▶ **EXERCISE AIM**
Copy the following rows, reproducing each line verbatim.

▶ **RAW DATA**
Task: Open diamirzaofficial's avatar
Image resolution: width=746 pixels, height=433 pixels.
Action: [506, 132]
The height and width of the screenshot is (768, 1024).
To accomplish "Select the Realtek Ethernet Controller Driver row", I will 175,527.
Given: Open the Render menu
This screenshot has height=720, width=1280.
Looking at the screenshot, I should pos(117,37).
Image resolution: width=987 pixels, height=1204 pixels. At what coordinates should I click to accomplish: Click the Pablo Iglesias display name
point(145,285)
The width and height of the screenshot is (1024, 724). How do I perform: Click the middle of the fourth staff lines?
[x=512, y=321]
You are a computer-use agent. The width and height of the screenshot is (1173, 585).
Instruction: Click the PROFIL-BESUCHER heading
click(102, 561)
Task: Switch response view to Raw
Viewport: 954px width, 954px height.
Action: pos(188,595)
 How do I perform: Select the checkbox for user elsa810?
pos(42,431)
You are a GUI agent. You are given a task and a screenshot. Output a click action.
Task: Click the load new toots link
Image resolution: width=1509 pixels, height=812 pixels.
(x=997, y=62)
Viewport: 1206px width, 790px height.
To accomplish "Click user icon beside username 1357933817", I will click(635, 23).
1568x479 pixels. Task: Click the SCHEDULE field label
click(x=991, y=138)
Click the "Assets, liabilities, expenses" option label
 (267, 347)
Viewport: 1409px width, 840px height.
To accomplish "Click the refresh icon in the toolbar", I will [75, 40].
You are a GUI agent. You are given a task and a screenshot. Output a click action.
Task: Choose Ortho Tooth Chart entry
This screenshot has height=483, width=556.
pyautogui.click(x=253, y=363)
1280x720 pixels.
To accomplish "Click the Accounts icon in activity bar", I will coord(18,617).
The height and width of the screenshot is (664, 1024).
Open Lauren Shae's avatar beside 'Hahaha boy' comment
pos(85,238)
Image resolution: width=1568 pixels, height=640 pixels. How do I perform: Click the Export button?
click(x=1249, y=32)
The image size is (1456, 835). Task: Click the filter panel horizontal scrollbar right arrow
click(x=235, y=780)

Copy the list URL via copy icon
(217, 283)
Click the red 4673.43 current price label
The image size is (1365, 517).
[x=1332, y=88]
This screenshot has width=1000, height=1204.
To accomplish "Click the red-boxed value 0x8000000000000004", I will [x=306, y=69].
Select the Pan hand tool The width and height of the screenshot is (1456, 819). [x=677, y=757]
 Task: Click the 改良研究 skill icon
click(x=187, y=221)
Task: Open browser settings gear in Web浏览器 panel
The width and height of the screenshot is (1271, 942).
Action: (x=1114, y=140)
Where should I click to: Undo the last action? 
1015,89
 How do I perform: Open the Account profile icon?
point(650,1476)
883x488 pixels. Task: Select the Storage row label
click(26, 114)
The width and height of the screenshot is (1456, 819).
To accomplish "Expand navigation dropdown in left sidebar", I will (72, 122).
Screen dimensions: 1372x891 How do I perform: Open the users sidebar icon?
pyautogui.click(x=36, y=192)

▶ **ANSWER IN FULL**
Task: Open diamirzaofficial's avatar
Image resolution: width=746 pixels, height=433 pixels.
Action: [506, 132]
The height and width of the screenshot is (768, 1024).
To accomplish "Select the Realtek Ethernet Controller Driver row", I will 175,527.
Given: Open the Render menu
This screenshot has height=720, width=1280.
Looking at the screenshot, I should pos(117,37).
Image resolution: width=987 pixels, height=1204 pixels. At what coordinates should I click to accomplish: Click the Pablo Iglesias display name
point(145,285)
The width and height of the screenshot is (1024, 724). How do I perform: Click the middle of the fourth staff lines?
[x=512, y=321]
You are a computer-use agent. The width and height of the screenshot is (1173, 585).
Instruction: Click the PROFIL-BESUCHER heading
click(102, 561)
Task: Switch response view to Raw
Viewport: 954px width, 954px height.
Action: pos(188,595)
 How do I perform: Select the checkbox for user elsa810?
pos(42,431)
You are a GUI agent. You are given a task and a screenshot. Output a click action.
Task: Click the load new toots link
Image resolution: width=1509 pixels, height=812 pixels.
(x=997, y=62)
Viewport: 1206px width, 790px height.
To accomplish "Click user icon beside username 1357933817", I will click(635, 23).
1568x479 pixels. Task: Click the SCHEDULE field label
click(x=991, y=138)
Click the "Assets, liabilities, expenses" option label
 (267, 347)
Viewport: 1409px width, 840px height.
To accomplish "Click the refresh icon in the toolbar", I will [75, 40].
You are a GUI agent. You are given a task and a screenshot. Output a click action.
Task: Choose Ortho Tooth Chart entry
This screenshot has height=483, width=556.
pyautogui.click(x=253, y=363)
1280x720 pixels.
To accomplish "Click the Accounts icon in activity bar", I will coord(18,617).
The height and width of the screenshot is (664, 1024).
Open Lauren Shae's avatar beside 'Hahaha boy' comment
pos(85,238)
Image resolution: width=1568 pixels, height=640 pixels. How do I perform: Click the Export button?
click(x=1249, y=32)
The image size is (1456, 835). Task: Click the filter panel horizontal scrollbar right arrow
click(x=235, y=780)

Copy the list URL via copy icon
(217, 283)
Click the red 4673.43 current price label
The image size is (1365, 517).
[x=1332, y=88]
This screenshot has width=1000, height=1204.
To accomplish "Click the red-boxed value 0x8000000000000004", I will [x=306, y=69].
Select the Pan hand tool The width and height of the screenshot is (1456, 819). [x=677, y=757]
 Task: Click the 改良研究 skill icon
click(x=187, y=221)
Task: Open browser settings gear in Web浏览器 panel
The width and height of the screenshot is (1271, 942).
Action: (x=1114, y=140)
Where should I click to: Undo the last action? 
1015,89
 How do I perform: Open the Account profile icon?
point(650,1476)
883x488 pixels. Task: Select the Storage row label
click(26, 114)
The width and height of the screenshot is (1456, 819).
To accomplish "Expand navigation dropdown in left sidebar", I will (72, 122).
Screen dimensions: 1372x891 How do I perform: Open the users sidebar icon?
pyautogui.click(x=36, y=192)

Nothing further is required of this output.